WHAT TO DO = Rewrite the data starting at the line that contains "You are a computer-use agent. 237x513 pixels." and ending at the line that contains "click(x=610, y=24)", with every "Instruction" replaced by "Goal" and nothing else changed.

==============================

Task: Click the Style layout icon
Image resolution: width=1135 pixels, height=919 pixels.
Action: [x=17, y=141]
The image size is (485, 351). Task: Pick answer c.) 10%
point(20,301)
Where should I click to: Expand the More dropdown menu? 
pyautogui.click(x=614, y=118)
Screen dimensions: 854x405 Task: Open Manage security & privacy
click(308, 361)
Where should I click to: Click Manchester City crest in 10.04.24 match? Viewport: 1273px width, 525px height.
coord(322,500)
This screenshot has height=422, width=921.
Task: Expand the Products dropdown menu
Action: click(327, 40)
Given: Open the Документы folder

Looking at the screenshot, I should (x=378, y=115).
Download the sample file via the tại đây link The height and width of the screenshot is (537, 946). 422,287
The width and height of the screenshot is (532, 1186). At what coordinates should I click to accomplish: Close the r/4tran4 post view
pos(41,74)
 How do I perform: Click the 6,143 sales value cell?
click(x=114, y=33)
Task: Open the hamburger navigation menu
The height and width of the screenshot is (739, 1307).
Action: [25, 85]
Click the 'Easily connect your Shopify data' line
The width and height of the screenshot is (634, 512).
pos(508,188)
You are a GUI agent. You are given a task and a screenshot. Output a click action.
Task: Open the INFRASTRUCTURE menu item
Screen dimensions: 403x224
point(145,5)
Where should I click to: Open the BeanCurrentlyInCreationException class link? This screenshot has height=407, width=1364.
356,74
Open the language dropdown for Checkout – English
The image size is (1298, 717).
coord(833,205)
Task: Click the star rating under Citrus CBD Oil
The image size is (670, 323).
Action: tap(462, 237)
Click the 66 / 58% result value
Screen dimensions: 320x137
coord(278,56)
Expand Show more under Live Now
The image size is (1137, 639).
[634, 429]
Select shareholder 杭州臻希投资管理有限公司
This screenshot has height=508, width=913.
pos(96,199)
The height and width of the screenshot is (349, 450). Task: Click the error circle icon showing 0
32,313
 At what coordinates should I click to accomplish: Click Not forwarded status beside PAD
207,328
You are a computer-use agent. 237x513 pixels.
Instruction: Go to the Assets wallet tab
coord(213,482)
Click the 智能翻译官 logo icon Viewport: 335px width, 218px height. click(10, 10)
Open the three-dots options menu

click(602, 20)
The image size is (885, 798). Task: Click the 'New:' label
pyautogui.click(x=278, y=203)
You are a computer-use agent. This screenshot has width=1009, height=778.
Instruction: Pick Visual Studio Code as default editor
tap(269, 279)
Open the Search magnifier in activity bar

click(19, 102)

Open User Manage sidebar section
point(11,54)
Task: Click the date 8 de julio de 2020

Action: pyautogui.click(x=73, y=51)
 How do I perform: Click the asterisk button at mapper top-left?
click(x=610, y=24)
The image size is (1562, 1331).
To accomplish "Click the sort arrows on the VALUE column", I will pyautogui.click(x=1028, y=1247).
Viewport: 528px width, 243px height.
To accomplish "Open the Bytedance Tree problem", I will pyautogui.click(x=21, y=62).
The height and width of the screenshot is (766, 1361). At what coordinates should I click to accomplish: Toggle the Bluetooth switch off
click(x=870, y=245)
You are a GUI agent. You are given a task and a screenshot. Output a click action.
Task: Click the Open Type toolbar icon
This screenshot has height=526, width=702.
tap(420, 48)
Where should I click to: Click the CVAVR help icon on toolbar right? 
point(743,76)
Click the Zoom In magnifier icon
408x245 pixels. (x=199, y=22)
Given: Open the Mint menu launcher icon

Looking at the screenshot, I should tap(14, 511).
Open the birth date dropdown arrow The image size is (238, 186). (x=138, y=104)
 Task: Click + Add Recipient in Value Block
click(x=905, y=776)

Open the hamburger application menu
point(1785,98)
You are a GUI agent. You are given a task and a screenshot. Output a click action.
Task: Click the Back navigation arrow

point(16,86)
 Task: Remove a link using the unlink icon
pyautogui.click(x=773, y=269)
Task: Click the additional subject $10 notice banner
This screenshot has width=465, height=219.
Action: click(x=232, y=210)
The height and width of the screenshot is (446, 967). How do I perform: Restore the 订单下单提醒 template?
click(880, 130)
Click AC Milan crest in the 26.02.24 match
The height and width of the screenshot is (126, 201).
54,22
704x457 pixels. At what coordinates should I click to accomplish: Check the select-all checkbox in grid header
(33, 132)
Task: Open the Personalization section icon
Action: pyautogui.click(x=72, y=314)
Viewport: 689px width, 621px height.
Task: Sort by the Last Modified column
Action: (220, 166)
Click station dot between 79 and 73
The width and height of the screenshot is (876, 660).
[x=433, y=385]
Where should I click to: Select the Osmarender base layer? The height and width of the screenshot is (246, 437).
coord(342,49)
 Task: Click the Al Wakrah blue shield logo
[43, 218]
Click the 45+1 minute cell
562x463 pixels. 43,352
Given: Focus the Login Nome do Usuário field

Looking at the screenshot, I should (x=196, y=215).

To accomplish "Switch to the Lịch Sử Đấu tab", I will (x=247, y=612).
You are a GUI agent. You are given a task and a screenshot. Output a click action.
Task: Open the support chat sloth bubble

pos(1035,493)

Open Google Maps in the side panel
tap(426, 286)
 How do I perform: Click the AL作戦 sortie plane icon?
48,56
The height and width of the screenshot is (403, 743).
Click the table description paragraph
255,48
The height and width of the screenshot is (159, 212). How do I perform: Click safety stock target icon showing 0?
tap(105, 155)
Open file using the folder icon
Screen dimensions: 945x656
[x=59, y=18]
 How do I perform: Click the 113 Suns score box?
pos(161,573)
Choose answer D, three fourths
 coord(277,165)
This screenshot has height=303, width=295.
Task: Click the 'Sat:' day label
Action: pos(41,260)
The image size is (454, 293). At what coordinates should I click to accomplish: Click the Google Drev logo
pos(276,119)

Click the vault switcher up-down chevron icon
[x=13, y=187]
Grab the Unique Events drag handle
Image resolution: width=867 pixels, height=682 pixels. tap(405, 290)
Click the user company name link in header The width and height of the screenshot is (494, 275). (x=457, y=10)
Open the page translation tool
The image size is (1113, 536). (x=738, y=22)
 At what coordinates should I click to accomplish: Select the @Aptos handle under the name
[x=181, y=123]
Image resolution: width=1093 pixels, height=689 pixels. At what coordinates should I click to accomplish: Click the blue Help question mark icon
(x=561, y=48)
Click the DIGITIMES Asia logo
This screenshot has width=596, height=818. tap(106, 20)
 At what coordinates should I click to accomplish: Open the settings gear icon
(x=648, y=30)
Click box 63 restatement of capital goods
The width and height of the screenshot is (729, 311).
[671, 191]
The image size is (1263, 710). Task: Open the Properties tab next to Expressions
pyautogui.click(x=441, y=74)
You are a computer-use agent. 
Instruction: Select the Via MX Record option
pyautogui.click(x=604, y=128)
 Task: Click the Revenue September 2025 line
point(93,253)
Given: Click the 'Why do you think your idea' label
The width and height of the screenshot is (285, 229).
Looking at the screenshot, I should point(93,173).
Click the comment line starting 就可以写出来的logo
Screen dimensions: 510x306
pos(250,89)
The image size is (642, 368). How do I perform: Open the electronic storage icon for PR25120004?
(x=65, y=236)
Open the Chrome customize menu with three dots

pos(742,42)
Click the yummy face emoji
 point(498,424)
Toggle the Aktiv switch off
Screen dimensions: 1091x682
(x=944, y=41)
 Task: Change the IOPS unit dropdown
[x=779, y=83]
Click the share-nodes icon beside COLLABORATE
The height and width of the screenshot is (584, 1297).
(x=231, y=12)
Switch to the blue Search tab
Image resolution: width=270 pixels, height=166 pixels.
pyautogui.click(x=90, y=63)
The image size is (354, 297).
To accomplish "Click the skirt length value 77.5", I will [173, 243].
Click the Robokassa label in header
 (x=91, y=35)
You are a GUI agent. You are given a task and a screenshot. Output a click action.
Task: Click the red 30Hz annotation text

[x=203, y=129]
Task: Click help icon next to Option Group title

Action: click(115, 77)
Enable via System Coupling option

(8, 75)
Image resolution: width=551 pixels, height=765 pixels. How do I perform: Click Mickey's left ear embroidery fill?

==============================

SOLUTION TO THIS TASK =
You are a computer-use agent. 237x513 pixels.
Goal: Go to the Assets wallet tab
coord(213,482)
Click the 智能翻译官 logo icon Viewport: 335px width, 218px height. click(10, 10)
Open the three-dots options menu

click(602, 20)
The image size is (885, 798). Task: Click the 'New:' label
pyautogui.click(x=278, y=203)
You are a computer-use agent. This screenshot has width=1009, height=778.
Goal: Pick Visual Studio Code as default editor
tap(269, 279)
Open the Search magnifier in activity bar

click(19, 102)

Open User Manage sidebar section
point(11,54)
Task: Click the date 8 de julio de 2020

Action: pyautogui.click(x=73, y=51)
 How do I perform: Click the asterisk button at mapper top-left?
click(x=610, y=24)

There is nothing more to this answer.